Dies ist keine Rechtsberatung. Konsultieren Sie Ihren Datenschutzbeauftragten für Ihre spezifische Situation. Aber aus technischer Sicht beseitigt selbstgehostetes Monitoring eine ganze Kategorie von Datentransferfragen.

Wo sollten Sie anfangen?

Ihr Ausgangspunkt hängt von Ihrer Erfahrung ab und davon, welches Problem Sie gerade lösen.

Wenn Sie neu im Server-Monitoring sind (Indie-Hacker, erster VPS):

  1. Beginnen Sie mit SigNoz. Es liefert Ihnen Metriken, Logs und Traces in einem Tool mit Web-UI. Eine Docker-Compose-Datei, ein Tool zum Lernen.
  2. Sobald Sie sicher Dashboards lesen, fügen Sie Ollama für KI-Loganalyse hinzu.
  3. Automatisieren Sie noch keine Fehlerbehebung. Verstehen Sie zuerst das normale Verhalten Ihres Servers.

Wenn Sie bereits Prometheus oder Grafana nutzen (DevOps-Profis):

  1. Fügen Sie Loki für Log-Aggregation hinzu, falls noch nicht geschehen.
  2. Integrieren Sie Ollama für KI-gestützte Log-Triage neben Ihren bestehenden Alerting-Regeln.
  3. Bauen Sie Self-Healing-Workflows mit Alertmanager-Webhooks.
  4. Fügen Sie Langfuse hinzu, wenn Sie beginnen, sich bei operativen Entscheidungen auf LLM-Ausgaben zu verlassen.

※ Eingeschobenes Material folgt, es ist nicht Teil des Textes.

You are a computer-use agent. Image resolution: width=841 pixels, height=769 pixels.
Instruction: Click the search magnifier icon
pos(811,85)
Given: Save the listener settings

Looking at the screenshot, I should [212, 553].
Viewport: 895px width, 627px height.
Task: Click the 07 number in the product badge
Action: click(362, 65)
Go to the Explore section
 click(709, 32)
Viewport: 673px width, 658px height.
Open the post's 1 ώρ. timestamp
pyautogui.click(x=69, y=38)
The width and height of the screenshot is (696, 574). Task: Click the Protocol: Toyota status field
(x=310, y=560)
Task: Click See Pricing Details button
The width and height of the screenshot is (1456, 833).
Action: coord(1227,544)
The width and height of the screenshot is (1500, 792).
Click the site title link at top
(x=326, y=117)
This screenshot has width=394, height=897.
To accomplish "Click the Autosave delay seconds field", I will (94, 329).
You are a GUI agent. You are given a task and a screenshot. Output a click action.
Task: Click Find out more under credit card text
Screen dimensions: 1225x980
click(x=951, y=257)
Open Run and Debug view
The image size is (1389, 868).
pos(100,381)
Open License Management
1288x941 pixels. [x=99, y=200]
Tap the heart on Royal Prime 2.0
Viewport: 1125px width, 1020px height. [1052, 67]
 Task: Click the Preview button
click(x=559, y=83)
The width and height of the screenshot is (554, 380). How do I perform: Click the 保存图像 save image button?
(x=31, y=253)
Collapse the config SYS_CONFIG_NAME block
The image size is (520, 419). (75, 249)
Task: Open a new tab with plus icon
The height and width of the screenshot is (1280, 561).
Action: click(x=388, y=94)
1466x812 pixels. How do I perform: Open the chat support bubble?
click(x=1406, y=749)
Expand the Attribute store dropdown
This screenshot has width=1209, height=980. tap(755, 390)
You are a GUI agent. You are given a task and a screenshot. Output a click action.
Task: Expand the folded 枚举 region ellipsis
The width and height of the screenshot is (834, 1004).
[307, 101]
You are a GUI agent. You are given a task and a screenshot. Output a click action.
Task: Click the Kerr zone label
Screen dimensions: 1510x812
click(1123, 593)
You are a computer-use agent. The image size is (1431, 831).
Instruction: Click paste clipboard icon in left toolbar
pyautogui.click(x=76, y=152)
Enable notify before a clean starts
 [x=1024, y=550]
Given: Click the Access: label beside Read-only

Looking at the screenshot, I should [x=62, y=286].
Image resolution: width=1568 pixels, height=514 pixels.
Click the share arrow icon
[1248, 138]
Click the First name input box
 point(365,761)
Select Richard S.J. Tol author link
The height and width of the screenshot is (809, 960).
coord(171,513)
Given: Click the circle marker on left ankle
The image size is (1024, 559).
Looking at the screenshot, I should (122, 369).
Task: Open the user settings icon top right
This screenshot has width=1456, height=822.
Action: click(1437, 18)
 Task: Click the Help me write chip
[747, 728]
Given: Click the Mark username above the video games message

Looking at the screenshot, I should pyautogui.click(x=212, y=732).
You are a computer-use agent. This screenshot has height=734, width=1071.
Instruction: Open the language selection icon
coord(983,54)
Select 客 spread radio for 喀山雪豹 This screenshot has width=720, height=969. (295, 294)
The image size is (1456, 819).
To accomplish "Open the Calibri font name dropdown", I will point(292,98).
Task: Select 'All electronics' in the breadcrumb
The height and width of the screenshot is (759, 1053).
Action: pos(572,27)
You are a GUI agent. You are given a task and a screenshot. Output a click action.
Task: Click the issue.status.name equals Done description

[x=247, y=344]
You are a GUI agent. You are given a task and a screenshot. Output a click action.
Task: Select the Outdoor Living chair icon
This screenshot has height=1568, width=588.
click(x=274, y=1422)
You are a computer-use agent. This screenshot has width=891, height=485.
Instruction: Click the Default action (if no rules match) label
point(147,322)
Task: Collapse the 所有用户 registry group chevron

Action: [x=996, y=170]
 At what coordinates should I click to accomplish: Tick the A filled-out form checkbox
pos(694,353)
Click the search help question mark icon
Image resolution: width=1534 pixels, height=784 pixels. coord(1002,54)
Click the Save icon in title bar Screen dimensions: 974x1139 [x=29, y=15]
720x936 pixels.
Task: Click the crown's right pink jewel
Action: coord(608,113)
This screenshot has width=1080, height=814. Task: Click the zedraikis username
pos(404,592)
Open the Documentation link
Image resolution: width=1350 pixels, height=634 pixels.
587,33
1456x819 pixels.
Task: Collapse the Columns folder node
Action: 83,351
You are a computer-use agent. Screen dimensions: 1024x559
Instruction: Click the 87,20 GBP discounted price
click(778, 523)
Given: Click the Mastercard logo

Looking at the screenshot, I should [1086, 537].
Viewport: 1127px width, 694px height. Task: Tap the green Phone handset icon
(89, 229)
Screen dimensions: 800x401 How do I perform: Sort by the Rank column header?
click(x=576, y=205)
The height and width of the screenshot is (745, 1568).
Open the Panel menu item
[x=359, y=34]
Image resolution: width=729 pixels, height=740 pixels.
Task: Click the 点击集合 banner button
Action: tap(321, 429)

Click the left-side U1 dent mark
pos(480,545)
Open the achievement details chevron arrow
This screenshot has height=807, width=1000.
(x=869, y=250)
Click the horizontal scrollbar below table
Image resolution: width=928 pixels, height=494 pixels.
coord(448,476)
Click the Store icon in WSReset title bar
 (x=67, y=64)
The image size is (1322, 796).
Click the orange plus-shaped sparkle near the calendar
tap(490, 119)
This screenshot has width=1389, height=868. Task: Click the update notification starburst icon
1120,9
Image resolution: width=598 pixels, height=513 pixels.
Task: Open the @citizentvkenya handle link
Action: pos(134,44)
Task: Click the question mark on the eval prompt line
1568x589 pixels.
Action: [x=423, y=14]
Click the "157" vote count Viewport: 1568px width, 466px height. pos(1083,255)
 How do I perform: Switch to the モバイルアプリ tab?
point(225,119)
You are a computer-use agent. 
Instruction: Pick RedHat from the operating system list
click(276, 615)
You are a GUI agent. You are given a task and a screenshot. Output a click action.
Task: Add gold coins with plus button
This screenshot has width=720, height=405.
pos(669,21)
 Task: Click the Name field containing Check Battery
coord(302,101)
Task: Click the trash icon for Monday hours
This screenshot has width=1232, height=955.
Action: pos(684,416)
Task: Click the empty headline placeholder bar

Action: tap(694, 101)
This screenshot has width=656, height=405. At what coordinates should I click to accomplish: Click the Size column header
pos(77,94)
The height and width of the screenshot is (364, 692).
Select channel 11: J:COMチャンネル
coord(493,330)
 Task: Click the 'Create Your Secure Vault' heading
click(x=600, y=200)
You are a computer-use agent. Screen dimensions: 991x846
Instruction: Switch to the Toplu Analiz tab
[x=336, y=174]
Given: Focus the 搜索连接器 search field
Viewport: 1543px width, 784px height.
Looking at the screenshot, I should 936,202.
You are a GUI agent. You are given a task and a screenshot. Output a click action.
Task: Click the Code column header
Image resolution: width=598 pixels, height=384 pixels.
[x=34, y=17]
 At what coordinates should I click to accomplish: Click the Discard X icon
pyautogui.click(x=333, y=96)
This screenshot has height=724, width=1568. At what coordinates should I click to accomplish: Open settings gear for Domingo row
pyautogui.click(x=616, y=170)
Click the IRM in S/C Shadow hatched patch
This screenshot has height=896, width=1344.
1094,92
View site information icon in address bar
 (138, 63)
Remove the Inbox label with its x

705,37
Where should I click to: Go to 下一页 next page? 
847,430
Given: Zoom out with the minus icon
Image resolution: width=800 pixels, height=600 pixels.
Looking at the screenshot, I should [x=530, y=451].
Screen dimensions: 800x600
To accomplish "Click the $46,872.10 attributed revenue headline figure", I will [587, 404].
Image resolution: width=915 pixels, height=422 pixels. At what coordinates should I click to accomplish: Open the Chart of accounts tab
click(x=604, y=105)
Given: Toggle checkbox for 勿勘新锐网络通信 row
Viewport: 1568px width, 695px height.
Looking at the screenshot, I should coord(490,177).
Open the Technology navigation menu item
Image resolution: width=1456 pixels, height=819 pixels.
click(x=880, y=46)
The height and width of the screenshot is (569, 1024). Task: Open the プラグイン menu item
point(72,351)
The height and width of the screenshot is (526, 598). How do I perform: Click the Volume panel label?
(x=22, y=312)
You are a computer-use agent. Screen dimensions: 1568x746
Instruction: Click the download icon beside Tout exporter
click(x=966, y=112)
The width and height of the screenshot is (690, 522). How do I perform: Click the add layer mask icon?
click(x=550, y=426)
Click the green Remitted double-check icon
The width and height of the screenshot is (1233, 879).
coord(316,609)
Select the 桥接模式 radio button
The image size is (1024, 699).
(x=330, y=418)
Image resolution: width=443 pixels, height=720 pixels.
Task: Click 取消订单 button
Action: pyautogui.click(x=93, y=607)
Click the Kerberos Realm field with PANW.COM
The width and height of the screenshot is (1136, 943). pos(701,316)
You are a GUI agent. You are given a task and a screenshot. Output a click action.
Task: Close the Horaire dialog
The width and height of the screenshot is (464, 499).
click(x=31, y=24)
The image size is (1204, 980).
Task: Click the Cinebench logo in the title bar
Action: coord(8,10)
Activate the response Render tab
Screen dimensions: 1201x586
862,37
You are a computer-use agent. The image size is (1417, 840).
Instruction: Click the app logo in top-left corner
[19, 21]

Wenn Sie den kompletten Stack vom ersten Tag an wollen (KI-Entwickler):

  1. Stellen Sie einen vCS-8 oder vCS-16 VPS auf Virtua Cloud bereit.
  2. Richten Sie SigNoz für Observability ein.
  3. Betreiben Sie Ollama mit einem 7B-Modell für Loganalyse und Anomalieerkennung.
  4. Verbinden Sie Alertmanager mit Ihren Behebungsskripten.
  5. Deployen Sie Langfuse, um Ihre LLM-Schicht zu überwachen.
  6. Fügen Sie KI-Code-Review zu Ihrer CI/CD-Pipeline hinzu.

Jeder zugehörige Artikel in diesem Themencluster ist ein eigenständiges Tutorial. Sie können sie in beliebiger Reihenfolge durcharbeiten. Der Stack ist modular: Jede Schicht funktioniert unabhängig und bietet eigenständig Mehrwert.